WHAT THIS EXERCISE ASKS:
A. Answer these questions using the article on prehospital pain management:
(i) How many people took part in the study in total?
(ii) Within what period before the study did patients need to have used the ambulance service?
(iii) Under how many broad categories did the authors report the key themes?
B. From the article on prehospital pain management, write out the part that opens with the words containing "Once the audio-recordings" and closes with "the published paper.".
C. Extend the article on prehospital pain management by continuing it from its last sentence.

___ TEXT FOR ANALYSIS

Prehospital pain management: how would you score it?

08 April 2013
Volume 5 · Issue 4

Involvement in the management of patients’ pain is a daily event for many ambulance crews, but is there room for improvement? This qualitative, phenomenological study (undertaken in the East Midlands, UK) set out to explore staff and patients’ experiences and opinions of pain management in pre-hospital settings.

Through a process of purposive sampling, 55 people (patients n=17; paramedics n=14; emergency medical technicians n=11; emergency department physicians n=9; emergency department nurses n=4) participated in the study either through focus groups (n=27) or individual interviews (n=28). The interviews enabled the researchers to explore any issues that were raised in the focus groups in more depth.

Patients in the study had to have used the ambulance service within the previous six months. Of the 17 patients, 13 were suffering pain from acute myocardial infarction and the remaining four individuals had sustained a fracture.

Once the audio-recordings of the interviews and focus groups had been transcribed, thematic content analysis facilitated the emergence of key themes, which the authors reported under five broad categories.

Readers should note that additional information about the study’s recruitment process, participants’ characteristics, interview/focus group topic guides, data coding and categorisation can be found in a supplementary document (available online only) to the published paper.

______
___ MATERIAL PROVIDED

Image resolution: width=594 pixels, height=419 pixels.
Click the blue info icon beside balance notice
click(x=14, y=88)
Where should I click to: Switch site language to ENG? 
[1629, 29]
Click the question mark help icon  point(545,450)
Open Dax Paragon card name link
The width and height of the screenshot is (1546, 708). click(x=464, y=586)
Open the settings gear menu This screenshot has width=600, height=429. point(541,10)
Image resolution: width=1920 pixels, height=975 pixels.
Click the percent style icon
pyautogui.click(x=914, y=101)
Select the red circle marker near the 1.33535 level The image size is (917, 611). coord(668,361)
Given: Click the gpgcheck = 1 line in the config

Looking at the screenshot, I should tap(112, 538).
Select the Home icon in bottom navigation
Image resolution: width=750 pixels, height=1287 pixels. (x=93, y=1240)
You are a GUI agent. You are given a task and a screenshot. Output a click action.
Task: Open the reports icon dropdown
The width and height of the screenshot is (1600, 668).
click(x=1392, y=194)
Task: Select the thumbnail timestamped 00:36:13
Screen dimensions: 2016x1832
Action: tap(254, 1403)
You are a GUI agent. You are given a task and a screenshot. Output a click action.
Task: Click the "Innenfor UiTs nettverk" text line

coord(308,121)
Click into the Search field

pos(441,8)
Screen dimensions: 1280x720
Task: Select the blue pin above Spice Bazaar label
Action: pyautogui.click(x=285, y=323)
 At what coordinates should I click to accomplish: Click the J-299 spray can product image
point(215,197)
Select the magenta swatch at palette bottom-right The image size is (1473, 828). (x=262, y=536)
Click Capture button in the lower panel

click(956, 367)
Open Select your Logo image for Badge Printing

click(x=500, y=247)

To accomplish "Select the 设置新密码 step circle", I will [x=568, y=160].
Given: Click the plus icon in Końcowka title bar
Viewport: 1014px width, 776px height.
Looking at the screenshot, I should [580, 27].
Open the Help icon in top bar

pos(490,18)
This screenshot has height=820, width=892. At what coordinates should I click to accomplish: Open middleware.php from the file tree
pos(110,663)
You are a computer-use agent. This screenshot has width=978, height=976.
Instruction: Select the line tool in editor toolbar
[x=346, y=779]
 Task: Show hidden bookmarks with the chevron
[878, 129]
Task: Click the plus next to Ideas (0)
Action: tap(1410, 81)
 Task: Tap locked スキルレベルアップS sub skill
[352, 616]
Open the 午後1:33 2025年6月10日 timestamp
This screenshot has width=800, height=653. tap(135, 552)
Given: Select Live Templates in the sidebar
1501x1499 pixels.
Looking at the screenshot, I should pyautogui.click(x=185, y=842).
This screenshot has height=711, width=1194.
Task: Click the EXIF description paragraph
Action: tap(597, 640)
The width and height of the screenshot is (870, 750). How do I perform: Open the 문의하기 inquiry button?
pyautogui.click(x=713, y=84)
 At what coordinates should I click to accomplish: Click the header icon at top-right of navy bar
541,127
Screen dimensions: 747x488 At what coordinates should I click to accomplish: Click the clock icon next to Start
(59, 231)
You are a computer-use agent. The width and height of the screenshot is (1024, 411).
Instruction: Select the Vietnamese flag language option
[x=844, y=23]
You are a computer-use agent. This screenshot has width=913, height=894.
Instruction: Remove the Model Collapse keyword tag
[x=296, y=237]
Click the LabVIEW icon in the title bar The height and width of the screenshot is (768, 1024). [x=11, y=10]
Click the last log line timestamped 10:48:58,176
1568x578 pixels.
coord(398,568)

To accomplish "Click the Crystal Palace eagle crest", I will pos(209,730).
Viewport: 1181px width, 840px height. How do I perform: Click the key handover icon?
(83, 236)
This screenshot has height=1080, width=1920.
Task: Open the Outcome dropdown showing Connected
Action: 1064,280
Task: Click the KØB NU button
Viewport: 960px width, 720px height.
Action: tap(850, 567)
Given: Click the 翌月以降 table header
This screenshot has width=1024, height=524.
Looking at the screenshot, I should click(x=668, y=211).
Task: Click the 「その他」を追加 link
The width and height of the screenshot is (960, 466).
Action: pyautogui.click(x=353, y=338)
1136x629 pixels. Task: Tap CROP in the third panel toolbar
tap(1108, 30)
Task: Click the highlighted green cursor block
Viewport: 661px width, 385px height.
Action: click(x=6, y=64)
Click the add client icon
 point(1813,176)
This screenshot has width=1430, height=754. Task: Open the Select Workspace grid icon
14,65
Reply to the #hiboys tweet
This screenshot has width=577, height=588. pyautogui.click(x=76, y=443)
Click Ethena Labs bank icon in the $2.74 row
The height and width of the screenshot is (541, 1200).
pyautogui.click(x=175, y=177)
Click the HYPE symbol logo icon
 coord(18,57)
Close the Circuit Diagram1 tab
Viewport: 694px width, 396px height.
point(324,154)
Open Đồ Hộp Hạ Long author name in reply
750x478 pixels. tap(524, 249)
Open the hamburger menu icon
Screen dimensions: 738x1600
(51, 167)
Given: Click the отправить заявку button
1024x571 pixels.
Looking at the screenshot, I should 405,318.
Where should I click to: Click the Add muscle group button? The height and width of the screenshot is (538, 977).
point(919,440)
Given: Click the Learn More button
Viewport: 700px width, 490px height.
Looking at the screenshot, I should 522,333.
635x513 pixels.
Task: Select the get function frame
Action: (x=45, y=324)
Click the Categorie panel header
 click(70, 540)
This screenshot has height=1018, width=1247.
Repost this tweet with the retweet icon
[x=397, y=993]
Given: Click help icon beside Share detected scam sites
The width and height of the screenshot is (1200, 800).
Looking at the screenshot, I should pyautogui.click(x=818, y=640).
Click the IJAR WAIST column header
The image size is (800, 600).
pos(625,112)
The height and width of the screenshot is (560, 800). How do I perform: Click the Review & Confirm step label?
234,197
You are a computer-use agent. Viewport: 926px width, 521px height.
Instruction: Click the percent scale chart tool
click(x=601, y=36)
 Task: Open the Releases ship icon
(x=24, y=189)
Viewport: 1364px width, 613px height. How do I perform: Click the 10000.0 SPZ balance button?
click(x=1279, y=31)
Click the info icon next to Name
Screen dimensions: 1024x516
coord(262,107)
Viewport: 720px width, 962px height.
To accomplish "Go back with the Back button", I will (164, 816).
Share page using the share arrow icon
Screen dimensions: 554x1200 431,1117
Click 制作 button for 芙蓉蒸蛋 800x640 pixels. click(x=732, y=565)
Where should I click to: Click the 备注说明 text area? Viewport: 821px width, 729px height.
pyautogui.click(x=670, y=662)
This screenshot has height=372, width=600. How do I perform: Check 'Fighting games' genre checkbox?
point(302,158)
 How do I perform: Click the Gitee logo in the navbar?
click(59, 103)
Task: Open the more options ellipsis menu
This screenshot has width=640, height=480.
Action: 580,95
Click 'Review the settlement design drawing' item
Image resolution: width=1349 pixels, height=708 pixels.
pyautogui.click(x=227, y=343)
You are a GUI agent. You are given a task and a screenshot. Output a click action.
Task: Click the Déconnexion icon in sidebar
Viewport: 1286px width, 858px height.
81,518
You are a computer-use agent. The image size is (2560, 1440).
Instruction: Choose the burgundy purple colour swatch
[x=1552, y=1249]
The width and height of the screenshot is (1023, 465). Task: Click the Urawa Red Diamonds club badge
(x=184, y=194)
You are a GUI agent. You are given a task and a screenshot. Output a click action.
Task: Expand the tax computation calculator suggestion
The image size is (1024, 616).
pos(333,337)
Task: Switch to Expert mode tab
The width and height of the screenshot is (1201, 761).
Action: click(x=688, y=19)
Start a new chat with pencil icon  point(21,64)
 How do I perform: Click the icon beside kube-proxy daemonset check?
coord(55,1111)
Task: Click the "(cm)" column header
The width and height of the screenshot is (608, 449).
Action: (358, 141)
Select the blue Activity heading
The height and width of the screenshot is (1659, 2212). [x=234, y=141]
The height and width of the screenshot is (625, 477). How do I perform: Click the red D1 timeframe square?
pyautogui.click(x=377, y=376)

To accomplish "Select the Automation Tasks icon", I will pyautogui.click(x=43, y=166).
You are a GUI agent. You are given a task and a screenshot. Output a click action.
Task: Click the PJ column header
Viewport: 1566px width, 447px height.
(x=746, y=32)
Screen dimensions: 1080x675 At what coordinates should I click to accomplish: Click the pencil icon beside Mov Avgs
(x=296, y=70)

______

ANSWERS TO THIS EXERCISE:
A.
(i) 55 people
(ii) Within the previous six months
(iii) Five

B.
Once the audio-recordings of the interviews and focus groups had been transcribed, thematic content analysis facilitated the emergence of key themes, which the authors reported under five broad categories.

Readers should note that additional information about the study’s recruitment process, participants’ characteristics, interview/focus group topic guides, data coding and categorisation can be found in a supplementary document (available online only) to the published paper.

C.
The five categories reported by the authors relate to the following areas: patients’ and staff’s expectations and beliefs in relation to pain management; pain assessment strategies; use of non-drug treatment options; issues around use of drugs to manage pain; enhanced communication and coordination during the pain management pathway. The authors suggest that all of these areas need consideration if pain management in pre-hospital care is to improve.

Patients expected immediate relief of pain but, at times, there was some confusion expressed around what constituted pain relief, what the options are for pain management in a pre-hospital setting, and some concern as to whether or not they should defer this treatment until they get to definitive care.

Unsurprisingly, ambulance clinicians frequently expressed frustration as to the limited choice of drugs available to manage patients’ pain. Some ambulance staff identified selecting drugs on the basis of cause of pain or distance to be travelled rather than the assessed level of severity of the patient’s pain.

Suggestions were made for improving pain management pathways including a wider range of available drugs, robust and detailed communication between ambulance staff and emergency department staff, increased education and training for staff, and development of shared pain management protocols between the different organisations.

This study enabled triangulation of views around the issue of pain management in pre-hospital care but the authors recognise this was a single system study involving one ambulance service and one emergency department; therefore, the findings may not be generalisable. Nonetheless, the study usefully provides a deep insight into some of the challenges that ambulance crews encounter when managing patients’ pain while, at the same time, the patients’ experiences of this phenomenon are considered.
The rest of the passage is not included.